GSI approached the Philippines mission as a partner largely due to Cabactulan’s leadership in the field as the 2010 Non-Proliferation Review Conference President. They collaborated with seven faith leaders along with the U.N High Representative for Disarmament Affairs (UNODA), Angela Kane.

“We (UNODA) don’t [necessarily] target religious groups, but we have very strong partners in civil society and we really rely on them to be a multiplying factor,” Kane told IPS.

However, Kane noted that progress on the issue with the help of interfaith leaders was very limited.

“Progress is not dependent on you or I or religious leaders [but] on the member states making progress in these areas,” she said.

Granoff also said that although there had been many statements made by religious leaders about non-proliferation and disarmament their words have failed to gain much traction.

“Religious voices can help set the moral compass for the community but they have thus far not exercised their moral persuasion in a sufficiently influential fashion,” he said.

With 85 percent of the world’s people identifying with some form of organised religion, the potential for faith-based organisations to change public opinion is huge.

Granoff said he “would like to create a coalition of religious and interfaith leadership that would exercise their moral persuasion to their full capacity.”

“The United Religious Initiative and the Religions for Peace have a large footprint and engagement with many religious leaders and are seriously committed to the issue and I look forward to working with them,” he asserted.

With the next non-proliferation treaty (NPT) review conference to be held next year the ambassador expressed serious concern over the lack of movement from member states.

“Nobody seems to be interested, nothing is happening. In the latest PrepCom [the third Preparatory Committee meeting this year] they were not able to agree on practically anything,” he said.

“This worries me and everyone is saying that the NPT is done, done for disarmament and non-proliferation. I hope the NPT will not be thrown overboard because nothing happens, I say keep it and expand it.”

The treaty currently represents the only legal commitment made by nuclear weapon states to work towards disarmament, but progress has been painfully slow.

Kane also noted that funding for the process of disarmament is low. Within the U.N. system, UNODA is one of the smallest departments and was only allocated 0.45 percent of the world body’s 2014-2015 budget, despite the department’s crucial role in determining the future of humanity.

In contrast, member states shell out huge sums of money to maintain their nuclear arsenals. According to the International Campaign to Abolish Nuclear Weapons (ICAN), nuclear states spend nearly 300 million dollars a day on their nuclear forces.

The global advocacy coalition estimates that annual expenditure on nuclear weapons is close to 105 billion dollars, which works out to roughly 12 million dollars an hour.

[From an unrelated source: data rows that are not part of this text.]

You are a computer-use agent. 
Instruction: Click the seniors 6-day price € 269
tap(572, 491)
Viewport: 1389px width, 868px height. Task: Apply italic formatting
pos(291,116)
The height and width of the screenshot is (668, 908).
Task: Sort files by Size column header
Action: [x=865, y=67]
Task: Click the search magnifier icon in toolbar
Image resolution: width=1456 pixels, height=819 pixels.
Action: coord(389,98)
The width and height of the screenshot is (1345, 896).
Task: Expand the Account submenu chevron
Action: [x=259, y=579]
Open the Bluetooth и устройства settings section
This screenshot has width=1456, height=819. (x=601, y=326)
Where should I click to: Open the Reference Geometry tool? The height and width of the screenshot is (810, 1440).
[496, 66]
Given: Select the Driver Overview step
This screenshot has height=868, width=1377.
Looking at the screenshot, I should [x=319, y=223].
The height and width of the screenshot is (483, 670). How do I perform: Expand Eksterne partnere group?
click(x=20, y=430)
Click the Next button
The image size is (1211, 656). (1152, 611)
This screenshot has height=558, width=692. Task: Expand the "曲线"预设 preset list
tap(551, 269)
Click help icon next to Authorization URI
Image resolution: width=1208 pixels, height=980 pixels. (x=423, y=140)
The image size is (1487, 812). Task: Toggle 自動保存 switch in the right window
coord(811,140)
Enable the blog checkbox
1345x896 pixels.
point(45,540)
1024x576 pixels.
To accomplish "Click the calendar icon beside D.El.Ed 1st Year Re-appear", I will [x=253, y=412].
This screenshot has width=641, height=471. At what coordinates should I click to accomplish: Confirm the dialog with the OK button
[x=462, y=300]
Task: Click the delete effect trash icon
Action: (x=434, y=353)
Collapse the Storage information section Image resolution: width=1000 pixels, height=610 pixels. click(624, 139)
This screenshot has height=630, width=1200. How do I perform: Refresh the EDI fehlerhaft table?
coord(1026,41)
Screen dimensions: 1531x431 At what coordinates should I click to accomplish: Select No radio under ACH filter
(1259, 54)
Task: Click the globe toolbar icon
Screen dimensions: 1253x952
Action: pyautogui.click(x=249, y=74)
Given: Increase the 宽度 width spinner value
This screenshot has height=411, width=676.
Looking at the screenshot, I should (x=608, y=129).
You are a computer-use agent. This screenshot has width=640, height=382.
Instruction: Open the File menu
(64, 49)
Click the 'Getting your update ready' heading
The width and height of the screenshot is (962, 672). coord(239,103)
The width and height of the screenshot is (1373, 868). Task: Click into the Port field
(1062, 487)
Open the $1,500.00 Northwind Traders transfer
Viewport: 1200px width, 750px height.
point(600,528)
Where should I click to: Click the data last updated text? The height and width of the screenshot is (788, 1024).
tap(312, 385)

Experts say the time is ripe for members of civil society, particularly faith leaders, to help turn the tide.

“I long to see a day when every pope, every sermon, [and every] synagogue around the world is trumpeting that these weapons of mass destruction are an instrument of the devil and an instrument of sin,” Cabactulan said.

“The clock is ticking and we do not know what is going to happen and maybe by a flick of a finger or a click of a mouse we [will] all [be] gone,” Cabactulan said.